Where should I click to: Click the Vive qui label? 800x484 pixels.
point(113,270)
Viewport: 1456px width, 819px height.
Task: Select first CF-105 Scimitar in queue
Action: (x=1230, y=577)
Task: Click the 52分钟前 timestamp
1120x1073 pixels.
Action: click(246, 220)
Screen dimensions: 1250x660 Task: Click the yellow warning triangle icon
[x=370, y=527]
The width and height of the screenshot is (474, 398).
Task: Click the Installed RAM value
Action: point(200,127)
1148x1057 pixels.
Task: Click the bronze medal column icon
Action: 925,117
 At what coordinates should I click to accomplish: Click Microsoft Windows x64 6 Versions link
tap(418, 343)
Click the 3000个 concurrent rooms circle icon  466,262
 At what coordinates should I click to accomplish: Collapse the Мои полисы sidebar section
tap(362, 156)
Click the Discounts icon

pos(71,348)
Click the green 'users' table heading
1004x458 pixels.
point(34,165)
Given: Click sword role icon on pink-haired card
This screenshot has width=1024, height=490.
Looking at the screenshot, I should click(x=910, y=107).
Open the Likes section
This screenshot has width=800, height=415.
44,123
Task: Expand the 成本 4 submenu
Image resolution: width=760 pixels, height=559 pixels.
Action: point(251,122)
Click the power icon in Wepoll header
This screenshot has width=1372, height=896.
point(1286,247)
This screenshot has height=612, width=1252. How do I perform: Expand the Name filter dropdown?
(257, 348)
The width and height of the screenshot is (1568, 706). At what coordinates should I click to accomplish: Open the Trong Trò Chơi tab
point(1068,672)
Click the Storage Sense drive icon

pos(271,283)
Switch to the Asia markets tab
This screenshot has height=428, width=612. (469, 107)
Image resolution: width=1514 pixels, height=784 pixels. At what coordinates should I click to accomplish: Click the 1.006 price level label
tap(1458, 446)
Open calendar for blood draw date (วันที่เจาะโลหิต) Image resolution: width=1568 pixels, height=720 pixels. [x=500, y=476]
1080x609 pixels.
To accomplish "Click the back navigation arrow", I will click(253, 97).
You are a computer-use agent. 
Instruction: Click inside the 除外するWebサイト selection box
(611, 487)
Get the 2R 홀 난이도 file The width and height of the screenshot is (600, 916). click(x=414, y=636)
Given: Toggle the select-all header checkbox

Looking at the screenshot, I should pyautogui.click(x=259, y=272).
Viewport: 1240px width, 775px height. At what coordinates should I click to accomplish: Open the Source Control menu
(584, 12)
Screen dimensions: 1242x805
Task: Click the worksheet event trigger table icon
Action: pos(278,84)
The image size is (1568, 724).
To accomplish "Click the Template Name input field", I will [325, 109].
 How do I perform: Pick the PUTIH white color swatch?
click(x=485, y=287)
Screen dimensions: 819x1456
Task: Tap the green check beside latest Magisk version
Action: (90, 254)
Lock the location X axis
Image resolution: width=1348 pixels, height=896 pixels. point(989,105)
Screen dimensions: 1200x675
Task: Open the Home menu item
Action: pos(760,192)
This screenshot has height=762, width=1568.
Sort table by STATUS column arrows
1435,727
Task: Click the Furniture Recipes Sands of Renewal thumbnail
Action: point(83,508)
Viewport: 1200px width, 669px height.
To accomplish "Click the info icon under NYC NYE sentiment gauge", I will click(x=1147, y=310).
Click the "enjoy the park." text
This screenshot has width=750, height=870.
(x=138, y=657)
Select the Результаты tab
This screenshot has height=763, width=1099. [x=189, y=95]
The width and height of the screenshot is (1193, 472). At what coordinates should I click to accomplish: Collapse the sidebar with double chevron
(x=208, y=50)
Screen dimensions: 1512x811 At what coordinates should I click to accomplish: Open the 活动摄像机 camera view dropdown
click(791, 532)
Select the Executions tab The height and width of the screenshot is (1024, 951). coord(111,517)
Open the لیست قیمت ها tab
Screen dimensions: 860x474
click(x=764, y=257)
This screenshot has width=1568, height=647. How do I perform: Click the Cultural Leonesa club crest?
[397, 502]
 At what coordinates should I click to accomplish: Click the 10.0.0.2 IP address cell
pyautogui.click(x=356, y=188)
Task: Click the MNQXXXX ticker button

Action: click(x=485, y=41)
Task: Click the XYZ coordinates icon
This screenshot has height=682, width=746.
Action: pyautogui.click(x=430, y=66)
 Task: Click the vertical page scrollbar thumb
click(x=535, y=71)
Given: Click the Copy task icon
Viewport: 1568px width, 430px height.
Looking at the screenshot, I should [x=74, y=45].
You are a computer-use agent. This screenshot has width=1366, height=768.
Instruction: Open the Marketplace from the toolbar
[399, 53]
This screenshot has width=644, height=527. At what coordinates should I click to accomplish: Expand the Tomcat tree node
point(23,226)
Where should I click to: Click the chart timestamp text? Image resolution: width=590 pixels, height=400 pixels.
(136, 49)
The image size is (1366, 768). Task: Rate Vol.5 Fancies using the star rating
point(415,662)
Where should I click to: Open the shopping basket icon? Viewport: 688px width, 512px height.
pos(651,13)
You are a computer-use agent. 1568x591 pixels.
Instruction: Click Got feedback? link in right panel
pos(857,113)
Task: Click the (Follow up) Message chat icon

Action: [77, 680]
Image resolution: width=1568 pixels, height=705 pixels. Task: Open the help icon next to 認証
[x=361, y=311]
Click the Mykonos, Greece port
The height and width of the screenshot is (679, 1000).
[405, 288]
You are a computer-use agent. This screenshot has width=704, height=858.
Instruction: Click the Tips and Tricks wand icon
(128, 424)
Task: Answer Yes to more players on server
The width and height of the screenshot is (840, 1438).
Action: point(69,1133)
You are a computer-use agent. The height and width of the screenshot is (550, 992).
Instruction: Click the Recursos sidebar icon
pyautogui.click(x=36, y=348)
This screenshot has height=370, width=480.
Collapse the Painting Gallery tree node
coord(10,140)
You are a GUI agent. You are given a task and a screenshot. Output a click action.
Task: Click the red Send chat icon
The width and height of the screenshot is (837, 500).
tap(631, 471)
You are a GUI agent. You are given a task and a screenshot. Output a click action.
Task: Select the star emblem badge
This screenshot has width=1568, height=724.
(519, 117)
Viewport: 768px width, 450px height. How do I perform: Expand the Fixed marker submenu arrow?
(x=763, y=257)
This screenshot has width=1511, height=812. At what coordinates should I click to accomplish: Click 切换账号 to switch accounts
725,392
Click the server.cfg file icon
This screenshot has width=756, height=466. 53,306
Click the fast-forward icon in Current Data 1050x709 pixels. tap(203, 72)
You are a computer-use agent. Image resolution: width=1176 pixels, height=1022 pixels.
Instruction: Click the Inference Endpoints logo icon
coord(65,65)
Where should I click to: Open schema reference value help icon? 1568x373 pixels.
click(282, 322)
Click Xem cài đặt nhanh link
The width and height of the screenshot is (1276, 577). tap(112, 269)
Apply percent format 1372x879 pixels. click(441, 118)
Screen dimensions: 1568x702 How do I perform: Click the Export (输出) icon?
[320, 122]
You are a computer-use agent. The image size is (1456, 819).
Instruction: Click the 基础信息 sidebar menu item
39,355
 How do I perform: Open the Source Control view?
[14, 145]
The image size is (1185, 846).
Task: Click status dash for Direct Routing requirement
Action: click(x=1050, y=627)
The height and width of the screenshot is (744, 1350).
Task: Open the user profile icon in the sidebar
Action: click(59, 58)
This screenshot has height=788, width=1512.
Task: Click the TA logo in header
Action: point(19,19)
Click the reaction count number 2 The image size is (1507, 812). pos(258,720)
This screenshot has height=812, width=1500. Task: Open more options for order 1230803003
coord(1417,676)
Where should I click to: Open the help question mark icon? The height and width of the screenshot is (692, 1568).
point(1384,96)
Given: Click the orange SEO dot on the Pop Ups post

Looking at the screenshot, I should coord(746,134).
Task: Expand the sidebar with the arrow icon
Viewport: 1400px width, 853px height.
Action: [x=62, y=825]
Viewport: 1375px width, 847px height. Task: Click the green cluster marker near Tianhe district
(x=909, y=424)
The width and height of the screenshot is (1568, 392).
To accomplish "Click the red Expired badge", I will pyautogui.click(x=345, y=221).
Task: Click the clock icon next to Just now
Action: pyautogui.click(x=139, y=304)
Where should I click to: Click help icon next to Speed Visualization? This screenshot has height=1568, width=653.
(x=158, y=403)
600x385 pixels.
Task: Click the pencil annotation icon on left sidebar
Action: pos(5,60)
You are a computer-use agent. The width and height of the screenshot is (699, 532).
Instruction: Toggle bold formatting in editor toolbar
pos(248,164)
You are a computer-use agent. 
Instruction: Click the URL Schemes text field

**任务目标**
逐字复述材料中以包含“Where should I click to: Open the shopping”的一行开头、以包含“pos(857,113)”的一行结尾的部分，首尾两行均须包括在内。

**结果**
Where should I click to: Open the shopping basket icon? Viewport: 688px width, 512px height.
pos(651,13)
You are a computer-use agent. 1568x591 pixels.
Instruction: Click Got feedback? link in right panel
pos(857,113)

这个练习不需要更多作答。